Isaac Brawerman, president of the Panamanian Association of Gun Owners (APPA), relates the import ban decreed in the country in 2010 with the upturn in the revenue of the Fiscoi. "The ban was a tailored recipe, eliminated private competition and entered a great actor, the National Police," he said.

The restriction forced citizens who wanted to feel safe to "hire" security. From 2011 to 2018, the profits of the Fiscoi (which used the police equipment) doubled, while the private security agencies were relegated by not being able to renew their inventory of weapons.

Both the Comptroller's Office and the Police declined to comment on the Fiscoi's income and expenditure reports. Miranda, director of the Police, avoided the question about the amount accumulated in the Fiscoi and did not provide the criteria on which they are based to make purchases that come out of that fund, and that according to the law are "to meet institutional objectives.

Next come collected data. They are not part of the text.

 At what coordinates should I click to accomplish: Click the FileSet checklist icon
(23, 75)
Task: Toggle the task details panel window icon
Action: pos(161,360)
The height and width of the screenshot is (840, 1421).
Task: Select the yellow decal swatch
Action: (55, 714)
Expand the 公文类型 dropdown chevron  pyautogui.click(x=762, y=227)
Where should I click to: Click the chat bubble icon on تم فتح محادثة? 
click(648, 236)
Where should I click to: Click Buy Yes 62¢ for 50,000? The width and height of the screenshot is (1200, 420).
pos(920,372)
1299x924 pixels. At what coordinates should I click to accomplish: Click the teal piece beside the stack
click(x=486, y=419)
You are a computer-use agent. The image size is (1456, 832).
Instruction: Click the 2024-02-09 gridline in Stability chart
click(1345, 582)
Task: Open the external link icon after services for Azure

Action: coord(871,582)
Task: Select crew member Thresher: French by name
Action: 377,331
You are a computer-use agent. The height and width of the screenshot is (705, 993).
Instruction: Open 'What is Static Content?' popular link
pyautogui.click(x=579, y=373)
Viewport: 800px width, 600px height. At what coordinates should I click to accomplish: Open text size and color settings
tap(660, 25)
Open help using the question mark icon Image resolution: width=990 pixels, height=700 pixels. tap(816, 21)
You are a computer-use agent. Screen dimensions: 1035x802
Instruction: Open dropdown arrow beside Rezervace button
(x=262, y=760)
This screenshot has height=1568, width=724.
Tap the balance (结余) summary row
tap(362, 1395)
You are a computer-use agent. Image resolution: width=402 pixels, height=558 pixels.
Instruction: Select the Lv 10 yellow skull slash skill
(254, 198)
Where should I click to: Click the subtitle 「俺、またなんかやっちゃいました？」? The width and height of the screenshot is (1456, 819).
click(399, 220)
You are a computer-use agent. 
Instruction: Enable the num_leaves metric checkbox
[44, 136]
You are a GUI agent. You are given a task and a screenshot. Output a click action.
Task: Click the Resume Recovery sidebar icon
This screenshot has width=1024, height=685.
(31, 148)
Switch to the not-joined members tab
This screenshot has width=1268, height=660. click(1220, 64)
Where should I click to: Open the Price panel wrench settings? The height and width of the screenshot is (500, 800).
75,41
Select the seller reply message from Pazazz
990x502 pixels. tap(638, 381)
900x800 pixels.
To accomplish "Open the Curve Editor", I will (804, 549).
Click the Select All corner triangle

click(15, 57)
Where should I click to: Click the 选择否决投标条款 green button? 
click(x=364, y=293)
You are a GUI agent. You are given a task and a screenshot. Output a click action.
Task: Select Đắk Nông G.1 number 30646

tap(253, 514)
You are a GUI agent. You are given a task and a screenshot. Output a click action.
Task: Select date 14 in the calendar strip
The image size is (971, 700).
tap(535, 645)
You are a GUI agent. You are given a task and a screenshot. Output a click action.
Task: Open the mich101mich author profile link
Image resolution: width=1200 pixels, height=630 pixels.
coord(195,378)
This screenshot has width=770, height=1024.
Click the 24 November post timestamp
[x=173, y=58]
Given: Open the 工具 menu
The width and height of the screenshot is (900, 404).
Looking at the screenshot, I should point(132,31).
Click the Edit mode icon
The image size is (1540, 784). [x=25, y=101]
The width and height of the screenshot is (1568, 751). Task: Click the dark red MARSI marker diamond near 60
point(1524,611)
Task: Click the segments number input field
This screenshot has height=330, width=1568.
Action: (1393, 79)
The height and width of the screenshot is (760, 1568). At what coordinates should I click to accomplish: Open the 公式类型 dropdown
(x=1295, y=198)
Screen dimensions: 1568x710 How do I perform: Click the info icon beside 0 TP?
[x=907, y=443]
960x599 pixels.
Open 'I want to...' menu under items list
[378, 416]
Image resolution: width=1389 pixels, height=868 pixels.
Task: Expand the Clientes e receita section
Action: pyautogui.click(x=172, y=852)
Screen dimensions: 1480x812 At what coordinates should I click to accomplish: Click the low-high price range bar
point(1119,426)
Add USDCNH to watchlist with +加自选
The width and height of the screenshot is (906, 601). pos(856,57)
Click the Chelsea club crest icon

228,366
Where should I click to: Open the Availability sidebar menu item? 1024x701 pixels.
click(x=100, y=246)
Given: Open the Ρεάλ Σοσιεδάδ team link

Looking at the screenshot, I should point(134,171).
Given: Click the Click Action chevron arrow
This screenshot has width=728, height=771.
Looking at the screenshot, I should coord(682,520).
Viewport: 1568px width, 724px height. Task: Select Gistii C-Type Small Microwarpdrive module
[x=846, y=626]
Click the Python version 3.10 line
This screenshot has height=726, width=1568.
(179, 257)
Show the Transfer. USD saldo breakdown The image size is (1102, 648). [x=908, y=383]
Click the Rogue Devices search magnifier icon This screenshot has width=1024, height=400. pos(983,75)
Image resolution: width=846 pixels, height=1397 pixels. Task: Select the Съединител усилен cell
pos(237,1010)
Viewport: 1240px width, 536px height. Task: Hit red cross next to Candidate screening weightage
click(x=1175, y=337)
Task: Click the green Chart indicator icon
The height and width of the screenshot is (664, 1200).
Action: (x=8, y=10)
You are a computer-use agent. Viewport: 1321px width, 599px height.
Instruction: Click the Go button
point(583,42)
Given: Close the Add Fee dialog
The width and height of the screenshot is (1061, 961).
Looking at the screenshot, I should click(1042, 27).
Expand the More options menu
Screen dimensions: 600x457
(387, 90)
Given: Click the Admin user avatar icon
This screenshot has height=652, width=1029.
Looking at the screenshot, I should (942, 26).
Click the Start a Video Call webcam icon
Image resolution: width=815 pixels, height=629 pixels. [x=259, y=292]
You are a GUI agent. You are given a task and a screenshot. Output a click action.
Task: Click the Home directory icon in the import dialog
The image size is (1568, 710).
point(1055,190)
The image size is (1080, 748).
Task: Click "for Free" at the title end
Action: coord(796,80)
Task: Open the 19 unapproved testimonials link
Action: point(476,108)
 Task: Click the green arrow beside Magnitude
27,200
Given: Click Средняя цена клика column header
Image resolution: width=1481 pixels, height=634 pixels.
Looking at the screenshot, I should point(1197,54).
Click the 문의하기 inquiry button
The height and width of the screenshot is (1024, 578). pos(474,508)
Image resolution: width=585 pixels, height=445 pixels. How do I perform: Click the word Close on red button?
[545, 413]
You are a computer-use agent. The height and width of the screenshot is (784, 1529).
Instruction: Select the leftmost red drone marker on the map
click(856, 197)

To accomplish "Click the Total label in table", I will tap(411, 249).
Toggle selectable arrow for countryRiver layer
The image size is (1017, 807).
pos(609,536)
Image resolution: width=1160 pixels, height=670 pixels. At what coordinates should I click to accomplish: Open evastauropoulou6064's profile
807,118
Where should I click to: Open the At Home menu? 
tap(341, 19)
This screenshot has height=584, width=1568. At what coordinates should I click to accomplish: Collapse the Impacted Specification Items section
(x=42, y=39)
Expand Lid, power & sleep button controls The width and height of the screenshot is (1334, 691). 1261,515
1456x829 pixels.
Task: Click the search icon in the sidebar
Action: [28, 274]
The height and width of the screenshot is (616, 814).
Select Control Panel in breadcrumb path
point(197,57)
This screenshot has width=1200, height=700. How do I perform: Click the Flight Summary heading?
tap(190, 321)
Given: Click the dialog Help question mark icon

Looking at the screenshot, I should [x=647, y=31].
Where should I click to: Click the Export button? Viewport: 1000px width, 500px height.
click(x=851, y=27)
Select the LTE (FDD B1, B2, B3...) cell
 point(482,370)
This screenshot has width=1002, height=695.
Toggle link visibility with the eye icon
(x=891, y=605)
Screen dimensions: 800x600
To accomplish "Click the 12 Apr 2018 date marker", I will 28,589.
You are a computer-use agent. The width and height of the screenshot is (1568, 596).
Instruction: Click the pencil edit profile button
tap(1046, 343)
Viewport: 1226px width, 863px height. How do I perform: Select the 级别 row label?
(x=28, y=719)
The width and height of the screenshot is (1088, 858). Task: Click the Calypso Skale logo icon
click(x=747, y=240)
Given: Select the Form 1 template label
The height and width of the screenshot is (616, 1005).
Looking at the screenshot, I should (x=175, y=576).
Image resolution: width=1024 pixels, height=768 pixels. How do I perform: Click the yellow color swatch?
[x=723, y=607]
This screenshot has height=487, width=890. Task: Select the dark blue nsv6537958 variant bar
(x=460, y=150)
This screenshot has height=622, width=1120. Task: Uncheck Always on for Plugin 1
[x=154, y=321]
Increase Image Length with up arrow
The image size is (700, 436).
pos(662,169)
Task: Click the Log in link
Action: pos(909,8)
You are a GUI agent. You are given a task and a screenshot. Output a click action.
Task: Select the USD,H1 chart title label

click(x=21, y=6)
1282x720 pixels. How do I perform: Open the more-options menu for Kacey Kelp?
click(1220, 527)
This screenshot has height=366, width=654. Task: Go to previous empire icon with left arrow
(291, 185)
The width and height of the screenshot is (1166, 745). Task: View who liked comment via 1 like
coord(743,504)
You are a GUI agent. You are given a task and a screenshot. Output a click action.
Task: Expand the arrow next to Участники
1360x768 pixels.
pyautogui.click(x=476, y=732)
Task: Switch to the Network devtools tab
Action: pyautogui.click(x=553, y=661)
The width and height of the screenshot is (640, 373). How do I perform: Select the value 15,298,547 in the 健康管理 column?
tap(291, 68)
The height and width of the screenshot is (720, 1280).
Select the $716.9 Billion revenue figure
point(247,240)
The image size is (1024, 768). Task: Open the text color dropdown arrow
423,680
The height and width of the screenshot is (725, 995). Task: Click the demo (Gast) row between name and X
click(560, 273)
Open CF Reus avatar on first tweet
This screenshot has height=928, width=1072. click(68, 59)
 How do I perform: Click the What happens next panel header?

Eric L. Olson, Director of the DC Seattle Foundation Central American Platform and a global member of the Wilson Center, with extensive experience in police forces at the continental level, explained that there is no distinction between the policeman who is in custody or the one who is hired on days off. In Washington for example, police officers are paid to maintain order and have to abide by state laws.

“The police role is clear and citizens have the right to complain when they break the law. The issue is how the rights of citizens to be protected are guaranteed. There are standards on transparency and on who benefits that have to be met, ”he said.

Before the Panamanian case, Olson reacted by describing it as "a possible parallel and uncontrolled security system."

Testimony from an active duty official, who agreed to be interviewed for this investigation on the condition that his identity be protected for security reasons, confirms Olson's claim.

“I have worked for the Fiscoi. I signed up for the list, and when they need me I call the substation to notify. And I go where they need me ”, confirmed the agent, who receives an additional payment for this service. But he assures that “no one knows where these monies go, everyone thinks they are in the pocket of the greats. They say it's for the police, but you can't see it, ”he said.

These irregular and opaque practices identified within the National Police of Panama do not appear to be close to disappearing. On the contrary, some decisions, such as the signing of 3,900 promotions of police officers at the end of December 2020, point to the strengthening of this uniformed Frankenstein.